For people new to the internet, teaching them the basics of querying really comes down to concepts of filtering through the introduction of more (or fewer) terms to broaden the search, and the idea of using synonyms. Specific to the job search, knowing that there can be many words for a similar job can help people that haven’t been trained to think hyperliterally like a computer. For example, I teach the clients to search for, say, “custodian”, “janitor”, “maid” and “cleaner” on a job site like indeed.com.

Learning To Fly

In an average class of 15 people, I get a decent return on my time so long as I show people how to do things a couple of times with them following along. The best way to teach this stuff has been show-show-do, where I run through it quickly, do it more slowly, then have the class copy me on their machines.

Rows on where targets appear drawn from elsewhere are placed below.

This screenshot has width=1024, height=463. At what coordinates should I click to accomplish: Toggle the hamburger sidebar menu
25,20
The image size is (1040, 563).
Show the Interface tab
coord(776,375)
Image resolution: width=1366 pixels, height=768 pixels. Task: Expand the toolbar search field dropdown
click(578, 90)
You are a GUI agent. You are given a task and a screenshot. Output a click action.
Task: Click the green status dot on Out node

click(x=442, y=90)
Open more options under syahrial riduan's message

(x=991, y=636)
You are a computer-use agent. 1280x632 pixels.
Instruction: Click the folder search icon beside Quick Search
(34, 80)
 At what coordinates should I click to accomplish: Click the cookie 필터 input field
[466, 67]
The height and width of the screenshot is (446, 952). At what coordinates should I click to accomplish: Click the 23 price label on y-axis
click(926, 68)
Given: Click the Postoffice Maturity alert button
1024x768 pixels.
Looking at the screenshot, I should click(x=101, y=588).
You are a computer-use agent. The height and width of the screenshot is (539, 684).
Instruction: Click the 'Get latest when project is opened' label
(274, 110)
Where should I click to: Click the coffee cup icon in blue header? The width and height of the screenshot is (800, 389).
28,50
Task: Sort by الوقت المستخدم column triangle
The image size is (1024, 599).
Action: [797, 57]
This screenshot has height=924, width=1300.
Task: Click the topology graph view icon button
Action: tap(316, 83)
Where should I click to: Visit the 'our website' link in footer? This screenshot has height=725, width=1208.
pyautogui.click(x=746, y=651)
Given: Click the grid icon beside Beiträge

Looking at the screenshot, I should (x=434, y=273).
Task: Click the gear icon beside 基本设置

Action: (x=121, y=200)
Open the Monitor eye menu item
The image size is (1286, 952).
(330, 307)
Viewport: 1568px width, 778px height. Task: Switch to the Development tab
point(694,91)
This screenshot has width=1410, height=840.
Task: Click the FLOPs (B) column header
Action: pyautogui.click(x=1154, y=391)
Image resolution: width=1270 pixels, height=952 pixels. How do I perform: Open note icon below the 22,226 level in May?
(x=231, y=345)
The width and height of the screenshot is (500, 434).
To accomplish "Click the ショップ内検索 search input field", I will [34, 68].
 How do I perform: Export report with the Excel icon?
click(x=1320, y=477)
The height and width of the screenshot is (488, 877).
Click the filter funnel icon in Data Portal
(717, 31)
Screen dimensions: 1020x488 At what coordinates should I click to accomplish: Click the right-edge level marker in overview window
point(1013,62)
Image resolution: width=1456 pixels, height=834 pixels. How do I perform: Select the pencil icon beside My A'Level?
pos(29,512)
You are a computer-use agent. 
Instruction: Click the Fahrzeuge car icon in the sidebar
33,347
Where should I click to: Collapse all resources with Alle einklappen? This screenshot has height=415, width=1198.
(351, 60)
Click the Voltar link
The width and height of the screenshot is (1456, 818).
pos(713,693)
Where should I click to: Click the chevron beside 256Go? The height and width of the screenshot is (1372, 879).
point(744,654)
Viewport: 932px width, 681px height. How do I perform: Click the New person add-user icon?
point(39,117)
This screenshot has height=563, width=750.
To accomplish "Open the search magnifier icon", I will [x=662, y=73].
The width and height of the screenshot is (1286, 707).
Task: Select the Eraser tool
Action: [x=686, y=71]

Funny how learning to program has been the result of repetition and slogging through exercises, but when I teach, at first I assumed people would just get the concepts of navigating a browser because the concepts are so second nature to me. Everything takes practice and patience. Providing small rewards and providing information in bite sized morsels gets better results than high level discussions about what the Internet is, or the numeric IP addressing in an URI. I had to overcome my own desire to show off what I knew, establishing that I was an expert first. I find classroom environments triggering my own competitive desire to dominate peers and demonstrate mastery, so being in a classroom where I am teaching and my students, to be frank, couldn’t give a shit what I know beyond the curriculum, has been a cold splash of water on my ego.

Lessons for a Web, iOS Programmer

Accessibility is the first thing out the window when I am making a new app - all those alt attributes are just annoying when I have a pile of images to deal with. It is natural to have urges to be lazy. That said, accessibility is so unbelievably important for people that literally cannot use your creation otherwise. Small icons, vague or missing directions, small targets and confusing layouts are extra difficult for people to use who have not been exposed to much technology.

Dumping users into a control panel or profile that looks like a fighter jet cockpit inspires panic. Try to keep things simple and obvious. I think it is ok to hide options so long as the categorization is obvious.

The more we can make them feel like they are in a supportive, immersive environment the more likely they are to enjoy the app and use it again. Many people just want something simple and easy to use - a hammer instead of a Swiss Army Knife. It is easy to forget, when you have grown up with sites like Facebook, how impossibly busy and complicated that site actually is to someone new to computers, and that site has some of the brightest minds in the world working on it. Pop ups and alerts should really be used less than they are. People with little computer experience already feel like they broke something whenever they move the mouse. Anything that disrupts their flow can turn them off to computers.